__PROMPT__.
Give each line of the records below as a row in a Markdown table with the columns Row and Line. Number the rows in order and leave out blank lines.

[Entries on finding words and elements]
— begin —

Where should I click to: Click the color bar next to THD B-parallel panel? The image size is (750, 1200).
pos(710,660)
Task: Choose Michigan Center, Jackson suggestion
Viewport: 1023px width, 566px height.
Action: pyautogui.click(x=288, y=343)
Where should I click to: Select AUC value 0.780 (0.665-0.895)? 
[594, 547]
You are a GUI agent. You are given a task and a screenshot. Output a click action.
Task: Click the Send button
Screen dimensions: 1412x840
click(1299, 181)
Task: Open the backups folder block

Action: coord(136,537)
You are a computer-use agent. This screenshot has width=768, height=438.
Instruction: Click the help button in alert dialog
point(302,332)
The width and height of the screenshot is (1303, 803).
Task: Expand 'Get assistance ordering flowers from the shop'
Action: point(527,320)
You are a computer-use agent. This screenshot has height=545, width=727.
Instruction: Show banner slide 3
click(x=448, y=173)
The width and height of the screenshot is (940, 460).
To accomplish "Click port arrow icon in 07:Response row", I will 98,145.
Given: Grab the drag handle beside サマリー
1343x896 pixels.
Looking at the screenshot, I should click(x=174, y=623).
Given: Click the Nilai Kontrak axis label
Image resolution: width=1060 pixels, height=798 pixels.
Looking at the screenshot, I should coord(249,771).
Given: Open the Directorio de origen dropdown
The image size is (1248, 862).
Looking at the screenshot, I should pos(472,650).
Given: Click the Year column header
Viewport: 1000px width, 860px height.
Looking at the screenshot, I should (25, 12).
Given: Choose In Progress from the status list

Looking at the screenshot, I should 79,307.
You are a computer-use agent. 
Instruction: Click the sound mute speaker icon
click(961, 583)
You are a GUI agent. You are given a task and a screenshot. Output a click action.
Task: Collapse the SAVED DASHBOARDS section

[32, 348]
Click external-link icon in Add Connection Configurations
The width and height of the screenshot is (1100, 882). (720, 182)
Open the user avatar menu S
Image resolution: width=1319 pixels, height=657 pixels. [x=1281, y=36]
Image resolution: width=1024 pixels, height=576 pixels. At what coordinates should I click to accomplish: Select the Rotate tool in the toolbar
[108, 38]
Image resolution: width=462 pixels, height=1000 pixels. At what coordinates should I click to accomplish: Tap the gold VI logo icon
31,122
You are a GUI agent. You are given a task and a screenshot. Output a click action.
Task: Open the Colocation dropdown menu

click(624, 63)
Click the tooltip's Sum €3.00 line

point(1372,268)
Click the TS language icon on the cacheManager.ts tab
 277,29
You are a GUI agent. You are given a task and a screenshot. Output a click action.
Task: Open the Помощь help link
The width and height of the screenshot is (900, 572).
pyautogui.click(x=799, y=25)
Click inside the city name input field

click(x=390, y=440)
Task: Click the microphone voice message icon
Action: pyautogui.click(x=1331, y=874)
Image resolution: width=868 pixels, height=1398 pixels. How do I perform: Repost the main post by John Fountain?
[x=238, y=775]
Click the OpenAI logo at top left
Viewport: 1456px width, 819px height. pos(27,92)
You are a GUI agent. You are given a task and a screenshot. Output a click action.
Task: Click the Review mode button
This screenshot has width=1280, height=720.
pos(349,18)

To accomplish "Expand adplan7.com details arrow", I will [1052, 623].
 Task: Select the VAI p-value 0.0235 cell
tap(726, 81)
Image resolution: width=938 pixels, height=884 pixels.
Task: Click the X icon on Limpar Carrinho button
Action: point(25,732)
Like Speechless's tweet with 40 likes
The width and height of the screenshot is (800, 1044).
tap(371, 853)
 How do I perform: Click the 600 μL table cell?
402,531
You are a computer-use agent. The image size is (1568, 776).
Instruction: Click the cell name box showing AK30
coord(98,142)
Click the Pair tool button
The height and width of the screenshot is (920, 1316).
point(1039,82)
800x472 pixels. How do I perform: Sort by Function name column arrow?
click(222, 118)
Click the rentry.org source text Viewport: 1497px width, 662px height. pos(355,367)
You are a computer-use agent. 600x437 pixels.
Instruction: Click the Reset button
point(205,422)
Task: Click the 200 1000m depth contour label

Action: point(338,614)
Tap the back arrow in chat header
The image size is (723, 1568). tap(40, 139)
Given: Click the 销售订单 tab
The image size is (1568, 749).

— end —

__TASK OUTPUT__.
| Row | Line |
|---|---|
| 1 | Where should I click to: Click the color bar next to THD B-parallel panel? The image size is (750, 1200). |
| 2 | pos(710,660) |
| 3 | Task: Choose Michigan Center, Jackson suggestion |
| 4 | Viewport: 1023px width, 566px height. |
| 5 | Action: pyautogui.click(x=288, y=343) |
| 6 | Where should I click to: Select AUC value 0.780 (0.665-0.895)?  |
| 7 | [594, 547] |
| 8 | You are a GUI agent. You are given a task and a screenshot. Output a click action. |
| 9 | Task: Click the Send button |
| 10 | Screen dimensions: 1412x840 |
| 11 | click(1299, 181) |
| 12 | Task: Open the backups folder block |
| 13 | Action: coord(136,537) |
| 14 | You are a computer-use agent. This screenshot has width=768, height=438. |
| 15 | Instruction: Click the help button in alert dialog |
| 16 | point(302,332) |
| 17 | The width and height of the screenshot is (1303, 803). |
| 18 | Task: Expand 'Get assistance ordering flowers from the shop' |
| 19 | Action: point(527,320) |
| 20 | You are a computer-use agent. This screenshot has height=545, width=727. |
| 21 | Instruction: Show banner slide 3 |
| 22 | click(x=448, y=173) |
| 23 | The width and height of the screenshot is (940, 460). |
| 24 | To accomplish "Click port arrow icon in 07:Response row", I will 98,145. |
| 25 | Given: Grab the drag handle beside サマリー |
| 26 | 1343x896 pixels. |
| 27 | Looking at the screenshot, I should click(x=174, y=623). |
| 28 | Given: Click the Nilai Kontrak axis label |
| 29 | Image resolution: width=1060 pixels, height=798 pixels. |
| 30 | Looking at the screenshot, I should coord(249,771). |
| 31 | Given: Open the Directorio de origen dropdown |
| 32 | The image size is (1248, 862). |
| 33 | Looking at the screenshot, I should pos(472,650). |
| 34 | Given: Click the Year column header |
| 35 | Viewport: 1000px width, 860px height. |
| 36 | Looking at the screenshot, I should (25, 12). |
| 37 | Given: Choose In Progress from the status list |
| 38 | Looking at the screenshot, I should 79,307. |
| 39 | You are a computer-use agent.  |
| 40 | Instruction: Click the sound mute speaker icon |
| 41 | click(961, 583) |
| 42 | You are a GUI agent. You are given a task and a screenshot. Output a click action. |
| 43 | Task: Collapse the SAVED DASHBOARDS section |
| 44 | [32, 348] |
| 45 | Click external-link icon in Add Connection Configurations |
| 46 | The width and height of the screenshot is (1100, 882). (720, 182) |
| 47 | Open the user avatar menu S |
| 48 | Image resolution: width=1319 pixels, height=657 pixels. [x=1281, y=36] |
| 49 | Image resolution: width=1024 pixels, height=576 pixels. At what coordinates should I click to accomplish: Select the Rotate tool in the toolbar |
| 50 | [108, 38] |
| 51 | Image resolution: width=462 pixels, height=1000 pixels. At what coordinates should I click to accomplish: Tap the gold VI logo icon |
| 52 | 31,122 |
| 53 | You are a GUI agent. You are given a task and a screenshot. Output a click action. |
| 54 | Task: Open the Colocation dropdown menu |
| 55 | click(624, 63) |
| 56 | Click the tooltip's Sum €3.00 line |
| 57 | point(1372,268) |
| 58 | Click the TS language icon on the cacheManager.ts tab |
| 59 |  277,29 |
| 60 | You are a GUI agent. You are given a task and a screenshot. Output a click action. |
| 61 | Task: Open the Помощь help link |
| 62 | The width and height of the screenshot is (900, 572). |
| 63 | pyautogui.click(x=799, y=25) |
| 64 | Click inside the city name input field |
| 65 | click(x=390, y=440) |
| 66 | Task: Click the microphone voice message icon |
| 67 | Action: pyautogui.click(x=1331, y=874) |
| 68 | Image resolution: width=868 pixels, height=1398 pixels. How do I perform: Repost the main post by John Fountain? |
| 69 | [x=238, y=775] |
| 70 | Click the OpenAI logo at top left |
| 71 | Viewport: 1456px width, 819px height. pos(27,92) |
| 72 | You are a GUI agent. You are given a task and a screenshot. Output a click action. |
| 73 | Task: Click the Review mode button |
| 74 | This screenshot has width=1280, height=720. |
| 75 | pos(349,18) |
| 76 | To accomplish "Expand adplan7.com details arrow", I will [1052, 623]. |
| 77 |  Task: Select the VAI p-value 0.0235 cell |
| 78 | tap(726, 81) |
| 79 | Image resolution: width=938 pixels, height=884 pixels. |
| 80 | Task: Click the X icon on Limpar Carrinho button |
| 81 | Action: point(25,732) |
| 82 | Like Speechless's tweet with 40 likes |
| 83 | The width and height of the screenshot is (800, 1044). |
| 84 | tap(371, 853) |
| 85 |  How do I perform: Click the 600 μL table cell? |
| 86 | 402,531 |
| 87 | You are a computer-use agent. The image size is (1568, 776). |
| 88 | Instruction: Click the cell name box showing AK30 |
| 89 | coord(98,142) |
| 90 | Click the Pair tool button |
| 91 | The height and width of the screenshot is (920, 1316). |
| 92 | point(1039,82) |
| 93 | 800x472 pixels. How do I perform: Sort by Function name column arrow? |
| 94 | click(222, 118) |
| 95 | Click the rentry.org source text Viewport: 1497px width, 662px height. pos(355,367) |
| 96 | You are a computer-use agent. 600x437 pixels. |
| 97 | Instruction: Click the Reset button |
| 98 | point(205,422) |
| 99 | Task: Click the 200 1000m depth contour label |
| 100 | Action: point(338,614) |
| 101 | Tap the back arrow in chat header |
| 102 | The image size is (723, 1568). tap(40, 139) |
| 103 | Given: Click the 销售订单 tab |
| 104 | The image size is (1568, 749). |